[Input records — start]
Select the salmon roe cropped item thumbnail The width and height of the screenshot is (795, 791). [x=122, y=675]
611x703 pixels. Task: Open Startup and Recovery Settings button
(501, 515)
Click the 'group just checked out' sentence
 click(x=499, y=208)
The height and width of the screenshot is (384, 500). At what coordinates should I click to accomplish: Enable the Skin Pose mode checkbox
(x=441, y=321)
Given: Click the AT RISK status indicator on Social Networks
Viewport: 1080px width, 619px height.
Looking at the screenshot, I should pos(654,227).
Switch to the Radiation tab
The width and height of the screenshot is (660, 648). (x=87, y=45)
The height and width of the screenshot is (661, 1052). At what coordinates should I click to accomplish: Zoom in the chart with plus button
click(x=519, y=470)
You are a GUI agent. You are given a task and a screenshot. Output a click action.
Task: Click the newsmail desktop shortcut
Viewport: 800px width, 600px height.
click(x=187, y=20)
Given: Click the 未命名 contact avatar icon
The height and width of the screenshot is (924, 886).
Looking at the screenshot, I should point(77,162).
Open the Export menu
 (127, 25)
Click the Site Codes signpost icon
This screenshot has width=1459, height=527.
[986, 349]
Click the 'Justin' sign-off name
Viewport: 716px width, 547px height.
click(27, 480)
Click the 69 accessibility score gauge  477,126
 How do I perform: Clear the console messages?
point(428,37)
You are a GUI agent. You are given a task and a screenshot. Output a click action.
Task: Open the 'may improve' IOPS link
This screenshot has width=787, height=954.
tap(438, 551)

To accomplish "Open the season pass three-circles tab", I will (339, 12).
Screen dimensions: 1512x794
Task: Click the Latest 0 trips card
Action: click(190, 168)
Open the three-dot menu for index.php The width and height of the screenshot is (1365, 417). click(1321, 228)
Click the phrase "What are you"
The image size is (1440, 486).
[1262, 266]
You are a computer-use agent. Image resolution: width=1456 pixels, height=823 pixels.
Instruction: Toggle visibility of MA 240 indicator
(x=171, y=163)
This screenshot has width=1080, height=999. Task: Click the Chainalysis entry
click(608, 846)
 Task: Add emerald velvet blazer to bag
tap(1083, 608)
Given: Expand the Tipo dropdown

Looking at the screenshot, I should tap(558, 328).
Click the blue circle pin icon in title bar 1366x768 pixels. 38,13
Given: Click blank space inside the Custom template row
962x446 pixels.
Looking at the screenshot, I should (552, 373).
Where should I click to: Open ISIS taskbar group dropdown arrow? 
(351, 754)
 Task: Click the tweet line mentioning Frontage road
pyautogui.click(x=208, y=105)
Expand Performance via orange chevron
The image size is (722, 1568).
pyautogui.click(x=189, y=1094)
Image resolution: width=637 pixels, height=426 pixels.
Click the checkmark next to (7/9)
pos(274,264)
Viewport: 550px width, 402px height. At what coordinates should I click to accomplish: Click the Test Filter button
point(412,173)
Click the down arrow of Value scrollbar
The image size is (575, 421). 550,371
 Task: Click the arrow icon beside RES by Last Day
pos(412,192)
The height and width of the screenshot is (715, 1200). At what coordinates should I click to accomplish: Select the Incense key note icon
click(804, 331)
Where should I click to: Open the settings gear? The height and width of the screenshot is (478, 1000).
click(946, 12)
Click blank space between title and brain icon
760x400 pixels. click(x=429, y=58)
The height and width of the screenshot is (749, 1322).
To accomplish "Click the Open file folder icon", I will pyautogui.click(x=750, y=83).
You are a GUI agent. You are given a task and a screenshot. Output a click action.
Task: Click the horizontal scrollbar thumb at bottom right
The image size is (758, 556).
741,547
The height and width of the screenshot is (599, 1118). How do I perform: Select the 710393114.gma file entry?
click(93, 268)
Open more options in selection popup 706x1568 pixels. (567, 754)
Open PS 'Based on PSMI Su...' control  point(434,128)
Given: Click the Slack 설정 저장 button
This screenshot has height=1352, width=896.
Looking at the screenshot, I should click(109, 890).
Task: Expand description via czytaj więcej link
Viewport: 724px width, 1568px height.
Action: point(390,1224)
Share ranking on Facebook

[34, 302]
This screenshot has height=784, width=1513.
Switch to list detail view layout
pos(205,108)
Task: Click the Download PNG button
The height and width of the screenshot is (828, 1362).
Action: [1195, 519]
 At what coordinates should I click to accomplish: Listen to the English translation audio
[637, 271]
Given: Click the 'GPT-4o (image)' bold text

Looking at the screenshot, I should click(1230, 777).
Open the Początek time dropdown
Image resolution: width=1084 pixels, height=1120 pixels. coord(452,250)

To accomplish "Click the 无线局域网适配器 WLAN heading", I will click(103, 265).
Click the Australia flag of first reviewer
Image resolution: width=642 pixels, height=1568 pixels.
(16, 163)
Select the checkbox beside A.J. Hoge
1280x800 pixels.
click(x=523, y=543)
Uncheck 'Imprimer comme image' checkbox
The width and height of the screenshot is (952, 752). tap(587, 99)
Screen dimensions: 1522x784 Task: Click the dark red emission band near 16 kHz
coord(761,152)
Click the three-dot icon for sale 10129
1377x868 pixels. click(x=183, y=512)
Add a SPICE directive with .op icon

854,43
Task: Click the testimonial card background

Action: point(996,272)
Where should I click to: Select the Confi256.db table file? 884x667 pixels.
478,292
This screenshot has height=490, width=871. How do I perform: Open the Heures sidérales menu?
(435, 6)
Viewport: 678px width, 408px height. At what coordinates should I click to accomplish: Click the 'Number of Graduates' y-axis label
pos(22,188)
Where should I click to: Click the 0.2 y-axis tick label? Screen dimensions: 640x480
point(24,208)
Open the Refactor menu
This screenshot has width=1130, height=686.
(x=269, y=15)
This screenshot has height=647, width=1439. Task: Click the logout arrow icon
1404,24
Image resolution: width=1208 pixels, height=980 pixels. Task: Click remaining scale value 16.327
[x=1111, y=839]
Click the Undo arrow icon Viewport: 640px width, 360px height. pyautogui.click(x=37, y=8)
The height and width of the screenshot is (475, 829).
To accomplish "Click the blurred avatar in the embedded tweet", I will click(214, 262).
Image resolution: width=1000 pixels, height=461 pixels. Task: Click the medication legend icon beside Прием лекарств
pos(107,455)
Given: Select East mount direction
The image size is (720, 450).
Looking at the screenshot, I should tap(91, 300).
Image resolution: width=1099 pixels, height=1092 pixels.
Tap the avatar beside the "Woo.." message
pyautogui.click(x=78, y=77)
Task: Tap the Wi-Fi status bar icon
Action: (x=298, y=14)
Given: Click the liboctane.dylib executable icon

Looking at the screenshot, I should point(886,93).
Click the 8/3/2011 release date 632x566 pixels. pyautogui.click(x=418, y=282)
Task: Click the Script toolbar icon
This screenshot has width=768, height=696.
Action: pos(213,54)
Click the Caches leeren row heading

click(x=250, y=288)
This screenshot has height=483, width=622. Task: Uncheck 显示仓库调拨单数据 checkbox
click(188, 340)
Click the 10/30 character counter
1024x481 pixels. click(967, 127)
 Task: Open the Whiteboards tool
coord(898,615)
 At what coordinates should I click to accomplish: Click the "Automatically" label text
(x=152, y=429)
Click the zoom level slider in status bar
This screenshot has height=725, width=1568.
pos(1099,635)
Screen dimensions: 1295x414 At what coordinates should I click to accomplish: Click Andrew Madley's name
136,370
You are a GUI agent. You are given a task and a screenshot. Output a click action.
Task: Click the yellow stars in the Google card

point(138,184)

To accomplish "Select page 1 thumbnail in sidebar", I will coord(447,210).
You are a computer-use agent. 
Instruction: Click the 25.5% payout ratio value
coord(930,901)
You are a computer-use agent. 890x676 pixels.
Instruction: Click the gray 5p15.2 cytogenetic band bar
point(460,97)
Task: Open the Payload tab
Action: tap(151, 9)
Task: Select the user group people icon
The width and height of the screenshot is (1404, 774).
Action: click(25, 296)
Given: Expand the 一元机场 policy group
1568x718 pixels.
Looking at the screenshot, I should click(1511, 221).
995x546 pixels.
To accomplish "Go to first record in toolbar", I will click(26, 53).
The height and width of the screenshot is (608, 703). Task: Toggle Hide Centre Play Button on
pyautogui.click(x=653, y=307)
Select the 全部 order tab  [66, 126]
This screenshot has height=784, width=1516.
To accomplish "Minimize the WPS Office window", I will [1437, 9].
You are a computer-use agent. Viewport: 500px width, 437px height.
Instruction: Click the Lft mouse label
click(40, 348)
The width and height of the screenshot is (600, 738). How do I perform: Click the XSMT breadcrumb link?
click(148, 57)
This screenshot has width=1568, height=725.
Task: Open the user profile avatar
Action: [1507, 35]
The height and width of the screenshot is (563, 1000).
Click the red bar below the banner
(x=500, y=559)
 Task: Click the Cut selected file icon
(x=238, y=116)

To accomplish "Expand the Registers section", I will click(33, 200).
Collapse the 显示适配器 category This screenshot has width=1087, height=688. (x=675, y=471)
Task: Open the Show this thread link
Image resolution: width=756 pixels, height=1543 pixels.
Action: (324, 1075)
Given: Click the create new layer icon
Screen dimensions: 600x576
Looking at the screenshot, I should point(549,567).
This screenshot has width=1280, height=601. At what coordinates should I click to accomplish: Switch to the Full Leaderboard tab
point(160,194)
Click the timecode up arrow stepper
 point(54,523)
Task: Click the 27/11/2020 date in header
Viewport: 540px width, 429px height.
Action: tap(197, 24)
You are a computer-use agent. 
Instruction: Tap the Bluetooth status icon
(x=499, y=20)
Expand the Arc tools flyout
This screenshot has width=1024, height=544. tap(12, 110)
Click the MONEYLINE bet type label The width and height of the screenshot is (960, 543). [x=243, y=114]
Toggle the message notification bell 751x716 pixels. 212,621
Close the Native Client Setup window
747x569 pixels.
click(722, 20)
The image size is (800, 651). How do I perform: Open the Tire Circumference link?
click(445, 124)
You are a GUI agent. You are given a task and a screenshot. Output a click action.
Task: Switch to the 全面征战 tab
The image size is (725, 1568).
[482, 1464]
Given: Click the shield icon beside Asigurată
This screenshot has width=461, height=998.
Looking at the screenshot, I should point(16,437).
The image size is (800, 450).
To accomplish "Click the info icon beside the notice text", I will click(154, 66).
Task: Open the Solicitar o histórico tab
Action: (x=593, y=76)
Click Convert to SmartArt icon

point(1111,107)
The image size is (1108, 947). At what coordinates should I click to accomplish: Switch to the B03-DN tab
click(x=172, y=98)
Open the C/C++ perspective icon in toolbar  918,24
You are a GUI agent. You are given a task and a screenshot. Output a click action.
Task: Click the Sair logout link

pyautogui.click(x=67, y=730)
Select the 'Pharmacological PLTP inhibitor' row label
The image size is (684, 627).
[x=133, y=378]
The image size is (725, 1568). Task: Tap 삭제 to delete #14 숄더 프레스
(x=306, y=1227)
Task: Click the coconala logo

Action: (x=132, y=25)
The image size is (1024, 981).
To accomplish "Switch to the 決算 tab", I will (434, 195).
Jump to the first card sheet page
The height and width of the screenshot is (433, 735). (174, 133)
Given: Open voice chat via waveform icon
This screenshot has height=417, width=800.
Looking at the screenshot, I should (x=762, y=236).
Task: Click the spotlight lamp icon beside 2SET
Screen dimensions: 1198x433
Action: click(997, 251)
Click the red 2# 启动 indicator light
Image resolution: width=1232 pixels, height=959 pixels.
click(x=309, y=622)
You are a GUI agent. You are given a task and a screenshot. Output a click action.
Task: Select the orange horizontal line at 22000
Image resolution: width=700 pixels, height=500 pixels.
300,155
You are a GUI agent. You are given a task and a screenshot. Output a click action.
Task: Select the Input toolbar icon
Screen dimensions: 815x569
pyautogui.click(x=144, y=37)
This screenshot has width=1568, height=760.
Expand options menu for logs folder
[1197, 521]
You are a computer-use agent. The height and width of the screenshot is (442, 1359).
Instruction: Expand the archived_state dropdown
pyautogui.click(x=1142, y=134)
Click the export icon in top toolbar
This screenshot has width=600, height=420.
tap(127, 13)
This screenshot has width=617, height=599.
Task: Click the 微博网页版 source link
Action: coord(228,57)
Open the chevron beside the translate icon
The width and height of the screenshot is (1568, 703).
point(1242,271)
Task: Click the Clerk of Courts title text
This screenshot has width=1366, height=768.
[Input records — finish]
## Assignment
All lines above from the one containing "Open PS 'Based" to the one containing "Task: Click the Download PNG button" must be repeated exactly, both lines included, and no others.

## Answer below
Open PS 'Based on PSMI Su...' control  point(434,128)
Given: Click the Slack 설정 저장 button
This screenshot has height=1352, width=896.
Looking at the screenshot, I should click(109, 890).
Task: Expand description via czytaj więcej link
Viewport: 724px width, 1568px height.
Action: point(390,1224)
Share ranking on Facebook

[34, 302]
This screenshot has height=784, width=1513.
Switch to list detail view layout
pos(205,108)
Task: Click the Download PNG button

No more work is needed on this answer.